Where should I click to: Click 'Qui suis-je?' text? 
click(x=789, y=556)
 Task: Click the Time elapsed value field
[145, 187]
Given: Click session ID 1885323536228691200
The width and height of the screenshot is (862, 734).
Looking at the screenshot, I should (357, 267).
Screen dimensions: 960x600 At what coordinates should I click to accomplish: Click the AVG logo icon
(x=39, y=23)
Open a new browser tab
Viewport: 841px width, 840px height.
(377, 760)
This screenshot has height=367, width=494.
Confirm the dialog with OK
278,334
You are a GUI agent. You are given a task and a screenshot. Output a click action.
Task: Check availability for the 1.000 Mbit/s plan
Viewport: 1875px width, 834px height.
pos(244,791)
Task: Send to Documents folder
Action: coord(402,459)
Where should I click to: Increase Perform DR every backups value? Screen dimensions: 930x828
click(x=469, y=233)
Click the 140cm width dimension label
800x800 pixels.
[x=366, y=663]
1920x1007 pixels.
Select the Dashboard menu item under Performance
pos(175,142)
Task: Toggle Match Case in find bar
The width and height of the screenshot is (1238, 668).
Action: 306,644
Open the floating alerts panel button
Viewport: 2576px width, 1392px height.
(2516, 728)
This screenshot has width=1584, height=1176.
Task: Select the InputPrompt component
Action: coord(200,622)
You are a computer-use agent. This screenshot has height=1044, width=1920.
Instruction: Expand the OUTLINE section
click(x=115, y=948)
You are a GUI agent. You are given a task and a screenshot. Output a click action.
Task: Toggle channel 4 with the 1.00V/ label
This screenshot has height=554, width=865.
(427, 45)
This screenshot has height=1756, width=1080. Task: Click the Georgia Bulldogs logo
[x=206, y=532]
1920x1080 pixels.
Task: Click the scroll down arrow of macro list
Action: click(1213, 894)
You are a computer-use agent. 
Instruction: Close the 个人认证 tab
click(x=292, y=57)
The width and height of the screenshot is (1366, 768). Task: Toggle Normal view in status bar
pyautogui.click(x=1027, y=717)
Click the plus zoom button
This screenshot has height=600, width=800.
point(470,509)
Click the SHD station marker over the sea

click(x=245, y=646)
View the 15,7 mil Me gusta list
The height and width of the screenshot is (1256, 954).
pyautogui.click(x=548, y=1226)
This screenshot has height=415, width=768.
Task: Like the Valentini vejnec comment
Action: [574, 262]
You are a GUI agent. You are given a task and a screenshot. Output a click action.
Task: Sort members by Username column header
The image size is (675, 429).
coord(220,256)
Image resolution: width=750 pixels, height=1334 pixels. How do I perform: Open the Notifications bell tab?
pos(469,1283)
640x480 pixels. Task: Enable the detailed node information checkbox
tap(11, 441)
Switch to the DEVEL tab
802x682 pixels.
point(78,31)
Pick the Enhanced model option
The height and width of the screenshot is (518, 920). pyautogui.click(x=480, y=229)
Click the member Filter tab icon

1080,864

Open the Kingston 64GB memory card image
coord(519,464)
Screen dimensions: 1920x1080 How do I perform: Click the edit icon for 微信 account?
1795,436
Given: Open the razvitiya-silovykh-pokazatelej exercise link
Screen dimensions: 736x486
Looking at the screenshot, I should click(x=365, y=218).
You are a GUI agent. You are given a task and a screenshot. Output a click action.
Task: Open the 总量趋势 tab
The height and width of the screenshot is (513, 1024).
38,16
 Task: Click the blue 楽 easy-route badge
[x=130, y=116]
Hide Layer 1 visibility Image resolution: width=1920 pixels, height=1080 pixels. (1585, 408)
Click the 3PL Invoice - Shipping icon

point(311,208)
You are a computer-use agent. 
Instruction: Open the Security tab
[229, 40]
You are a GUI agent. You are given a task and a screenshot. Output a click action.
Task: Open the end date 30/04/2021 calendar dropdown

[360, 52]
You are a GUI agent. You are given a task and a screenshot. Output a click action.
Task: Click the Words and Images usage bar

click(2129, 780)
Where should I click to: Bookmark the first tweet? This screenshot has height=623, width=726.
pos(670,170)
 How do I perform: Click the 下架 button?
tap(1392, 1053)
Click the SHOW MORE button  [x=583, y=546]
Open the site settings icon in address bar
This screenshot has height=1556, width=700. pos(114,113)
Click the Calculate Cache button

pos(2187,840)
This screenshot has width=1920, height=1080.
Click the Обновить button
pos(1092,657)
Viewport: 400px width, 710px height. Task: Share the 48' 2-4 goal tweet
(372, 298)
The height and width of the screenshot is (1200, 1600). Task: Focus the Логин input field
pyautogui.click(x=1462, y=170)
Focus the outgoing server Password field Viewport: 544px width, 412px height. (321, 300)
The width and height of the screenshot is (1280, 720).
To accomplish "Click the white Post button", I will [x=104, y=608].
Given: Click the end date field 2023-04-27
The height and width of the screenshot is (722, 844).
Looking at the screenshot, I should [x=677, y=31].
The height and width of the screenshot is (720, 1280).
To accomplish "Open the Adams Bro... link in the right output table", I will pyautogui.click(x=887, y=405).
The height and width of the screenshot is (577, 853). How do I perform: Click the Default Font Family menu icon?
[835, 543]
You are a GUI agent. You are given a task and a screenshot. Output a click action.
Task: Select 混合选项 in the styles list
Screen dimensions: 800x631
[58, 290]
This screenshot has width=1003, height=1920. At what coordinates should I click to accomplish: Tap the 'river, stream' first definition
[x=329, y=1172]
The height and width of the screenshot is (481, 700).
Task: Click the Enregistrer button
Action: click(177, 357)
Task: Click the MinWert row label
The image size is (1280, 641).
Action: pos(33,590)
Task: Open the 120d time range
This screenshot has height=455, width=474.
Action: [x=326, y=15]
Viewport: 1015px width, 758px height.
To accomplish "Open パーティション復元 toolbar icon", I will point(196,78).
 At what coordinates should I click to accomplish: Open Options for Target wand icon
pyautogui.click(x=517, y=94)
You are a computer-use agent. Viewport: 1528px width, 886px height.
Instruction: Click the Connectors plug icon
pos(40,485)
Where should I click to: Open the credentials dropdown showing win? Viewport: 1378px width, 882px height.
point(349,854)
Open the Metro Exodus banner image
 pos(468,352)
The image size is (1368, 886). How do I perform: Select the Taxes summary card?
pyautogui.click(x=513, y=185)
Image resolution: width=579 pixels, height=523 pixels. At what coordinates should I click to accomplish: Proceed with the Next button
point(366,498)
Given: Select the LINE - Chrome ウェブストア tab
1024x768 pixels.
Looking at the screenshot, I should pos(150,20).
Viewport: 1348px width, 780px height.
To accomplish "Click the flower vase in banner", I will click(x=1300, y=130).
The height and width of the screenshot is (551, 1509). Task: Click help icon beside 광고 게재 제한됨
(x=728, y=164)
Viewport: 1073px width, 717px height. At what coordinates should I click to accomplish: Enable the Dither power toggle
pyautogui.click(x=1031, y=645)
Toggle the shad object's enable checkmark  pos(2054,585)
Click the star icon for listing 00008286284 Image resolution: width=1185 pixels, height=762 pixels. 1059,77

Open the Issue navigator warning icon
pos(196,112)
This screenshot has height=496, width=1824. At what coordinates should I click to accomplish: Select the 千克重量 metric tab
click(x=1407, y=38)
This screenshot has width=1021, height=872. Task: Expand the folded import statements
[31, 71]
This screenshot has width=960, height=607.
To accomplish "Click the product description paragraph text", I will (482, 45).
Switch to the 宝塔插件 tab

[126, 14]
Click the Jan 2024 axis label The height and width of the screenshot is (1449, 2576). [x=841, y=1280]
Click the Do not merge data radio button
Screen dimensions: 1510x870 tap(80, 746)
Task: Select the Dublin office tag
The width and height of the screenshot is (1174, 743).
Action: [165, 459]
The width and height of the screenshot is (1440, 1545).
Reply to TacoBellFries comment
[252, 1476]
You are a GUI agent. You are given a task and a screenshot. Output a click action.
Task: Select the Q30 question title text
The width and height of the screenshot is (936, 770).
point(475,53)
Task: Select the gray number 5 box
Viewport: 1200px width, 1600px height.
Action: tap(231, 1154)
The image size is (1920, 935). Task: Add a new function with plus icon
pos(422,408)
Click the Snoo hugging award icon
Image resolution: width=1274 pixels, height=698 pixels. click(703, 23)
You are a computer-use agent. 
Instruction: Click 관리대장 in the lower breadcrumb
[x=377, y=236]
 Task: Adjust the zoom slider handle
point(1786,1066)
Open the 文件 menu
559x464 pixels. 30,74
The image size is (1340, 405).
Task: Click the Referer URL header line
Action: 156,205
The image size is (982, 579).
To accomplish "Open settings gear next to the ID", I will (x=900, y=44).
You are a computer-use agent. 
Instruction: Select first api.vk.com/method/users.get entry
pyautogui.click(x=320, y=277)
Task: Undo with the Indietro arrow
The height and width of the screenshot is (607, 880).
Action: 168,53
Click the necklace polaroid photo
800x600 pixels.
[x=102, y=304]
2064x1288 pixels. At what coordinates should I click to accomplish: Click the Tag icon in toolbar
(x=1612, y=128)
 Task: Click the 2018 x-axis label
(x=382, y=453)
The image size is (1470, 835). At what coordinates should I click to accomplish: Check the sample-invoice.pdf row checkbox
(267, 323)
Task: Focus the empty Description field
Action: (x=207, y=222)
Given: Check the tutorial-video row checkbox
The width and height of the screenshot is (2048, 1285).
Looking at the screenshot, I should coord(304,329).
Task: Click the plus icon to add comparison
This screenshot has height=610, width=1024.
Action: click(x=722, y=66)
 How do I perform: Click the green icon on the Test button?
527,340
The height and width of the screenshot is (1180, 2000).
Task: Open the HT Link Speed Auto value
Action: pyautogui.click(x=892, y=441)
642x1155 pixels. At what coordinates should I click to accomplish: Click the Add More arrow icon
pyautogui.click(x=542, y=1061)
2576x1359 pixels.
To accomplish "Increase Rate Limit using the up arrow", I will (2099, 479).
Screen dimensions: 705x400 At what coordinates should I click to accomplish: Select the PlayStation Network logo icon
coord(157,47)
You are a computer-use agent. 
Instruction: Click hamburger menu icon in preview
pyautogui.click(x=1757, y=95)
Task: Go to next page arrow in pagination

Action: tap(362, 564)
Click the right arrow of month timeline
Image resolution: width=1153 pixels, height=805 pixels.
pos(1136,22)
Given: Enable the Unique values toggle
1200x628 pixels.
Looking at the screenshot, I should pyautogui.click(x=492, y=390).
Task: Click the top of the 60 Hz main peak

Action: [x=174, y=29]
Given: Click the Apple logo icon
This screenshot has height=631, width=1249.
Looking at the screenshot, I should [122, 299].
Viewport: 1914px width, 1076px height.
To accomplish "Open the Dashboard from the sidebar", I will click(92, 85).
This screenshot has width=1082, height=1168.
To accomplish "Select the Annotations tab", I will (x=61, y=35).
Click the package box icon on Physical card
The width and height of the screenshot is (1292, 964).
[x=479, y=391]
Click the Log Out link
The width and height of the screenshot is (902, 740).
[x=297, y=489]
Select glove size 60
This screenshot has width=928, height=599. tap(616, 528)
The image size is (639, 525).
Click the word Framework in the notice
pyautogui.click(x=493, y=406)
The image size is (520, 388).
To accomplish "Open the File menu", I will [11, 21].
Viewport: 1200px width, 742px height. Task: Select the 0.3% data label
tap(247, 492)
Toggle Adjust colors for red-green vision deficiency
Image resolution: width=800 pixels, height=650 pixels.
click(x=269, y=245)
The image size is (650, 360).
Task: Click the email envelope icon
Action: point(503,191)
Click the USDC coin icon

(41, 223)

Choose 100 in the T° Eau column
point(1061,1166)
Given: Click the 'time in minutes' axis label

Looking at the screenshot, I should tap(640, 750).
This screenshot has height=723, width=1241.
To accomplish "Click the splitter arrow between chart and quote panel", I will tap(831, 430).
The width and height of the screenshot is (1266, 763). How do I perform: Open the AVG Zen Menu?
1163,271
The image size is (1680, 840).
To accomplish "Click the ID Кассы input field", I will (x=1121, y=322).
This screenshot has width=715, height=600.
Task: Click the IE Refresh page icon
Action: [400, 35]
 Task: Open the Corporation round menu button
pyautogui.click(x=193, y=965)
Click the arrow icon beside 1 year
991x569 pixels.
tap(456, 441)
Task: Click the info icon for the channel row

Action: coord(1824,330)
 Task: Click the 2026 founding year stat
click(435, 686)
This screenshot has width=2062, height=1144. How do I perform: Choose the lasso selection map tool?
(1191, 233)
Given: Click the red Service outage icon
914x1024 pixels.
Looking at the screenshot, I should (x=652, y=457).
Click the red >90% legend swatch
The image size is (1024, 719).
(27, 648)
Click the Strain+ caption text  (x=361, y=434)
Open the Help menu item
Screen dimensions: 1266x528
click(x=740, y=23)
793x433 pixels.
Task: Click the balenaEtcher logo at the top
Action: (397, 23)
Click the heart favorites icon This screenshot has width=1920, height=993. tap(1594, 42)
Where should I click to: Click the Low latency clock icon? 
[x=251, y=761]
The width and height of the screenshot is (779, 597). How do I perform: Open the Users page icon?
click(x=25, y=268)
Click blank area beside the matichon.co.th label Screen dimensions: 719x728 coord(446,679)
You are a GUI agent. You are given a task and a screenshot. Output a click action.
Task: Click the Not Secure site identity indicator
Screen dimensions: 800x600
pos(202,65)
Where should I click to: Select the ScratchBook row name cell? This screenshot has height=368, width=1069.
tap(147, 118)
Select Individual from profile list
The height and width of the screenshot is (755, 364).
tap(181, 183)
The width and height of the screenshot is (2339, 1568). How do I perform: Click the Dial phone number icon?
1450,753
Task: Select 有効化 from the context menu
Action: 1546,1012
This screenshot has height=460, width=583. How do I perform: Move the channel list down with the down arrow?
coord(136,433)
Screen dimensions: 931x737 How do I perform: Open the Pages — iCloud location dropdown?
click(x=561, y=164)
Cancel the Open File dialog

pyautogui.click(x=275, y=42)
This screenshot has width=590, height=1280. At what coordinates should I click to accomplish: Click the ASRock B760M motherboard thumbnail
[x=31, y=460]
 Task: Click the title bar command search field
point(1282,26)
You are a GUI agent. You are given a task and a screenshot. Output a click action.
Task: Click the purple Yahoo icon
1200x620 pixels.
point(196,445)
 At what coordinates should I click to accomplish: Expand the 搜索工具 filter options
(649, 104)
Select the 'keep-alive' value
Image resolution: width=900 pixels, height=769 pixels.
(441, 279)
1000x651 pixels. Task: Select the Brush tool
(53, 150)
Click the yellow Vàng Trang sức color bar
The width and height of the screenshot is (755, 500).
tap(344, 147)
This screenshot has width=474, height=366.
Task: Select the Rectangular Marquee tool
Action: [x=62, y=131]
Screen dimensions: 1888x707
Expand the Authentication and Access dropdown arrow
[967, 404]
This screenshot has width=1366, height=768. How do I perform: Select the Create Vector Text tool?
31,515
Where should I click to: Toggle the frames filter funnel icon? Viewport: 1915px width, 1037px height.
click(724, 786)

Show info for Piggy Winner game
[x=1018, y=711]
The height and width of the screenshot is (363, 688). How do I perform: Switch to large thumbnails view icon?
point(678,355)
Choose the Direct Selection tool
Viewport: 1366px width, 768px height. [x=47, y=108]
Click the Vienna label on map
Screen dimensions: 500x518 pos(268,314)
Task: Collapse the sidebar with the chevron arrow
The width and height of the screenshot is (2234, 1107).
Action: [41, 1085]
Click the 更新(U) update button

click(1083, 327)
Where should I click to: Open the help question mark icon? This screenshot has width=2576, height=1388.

======

Repeat the records from the line with "Task: Go to next page arrow in pagination" up to and including the line with "Looking at the screenshot, I should [122, 299].", swapping "pagination" for "page navigation" and leaving everything else unchanged.

Task: Go to next page arrow in page navigation

Action: tap(362, 564)
Click the right arrow of month timeline
Image resolution: width=1153 pixels, height=805 pixels.
pos(1136,22)
Given: Enable the Unique values toggle
1200x628 pixels.
Looking at the screenshot, I should pyautogui.click(x=492, y=390).
Task: Click the top of the 60 Hz main peak

Action: [x=174, y=29]
Given: Click the Apple logo icon
This screenshot has height=631, width=1249.
Looking at the screenshot, I should [122, 299].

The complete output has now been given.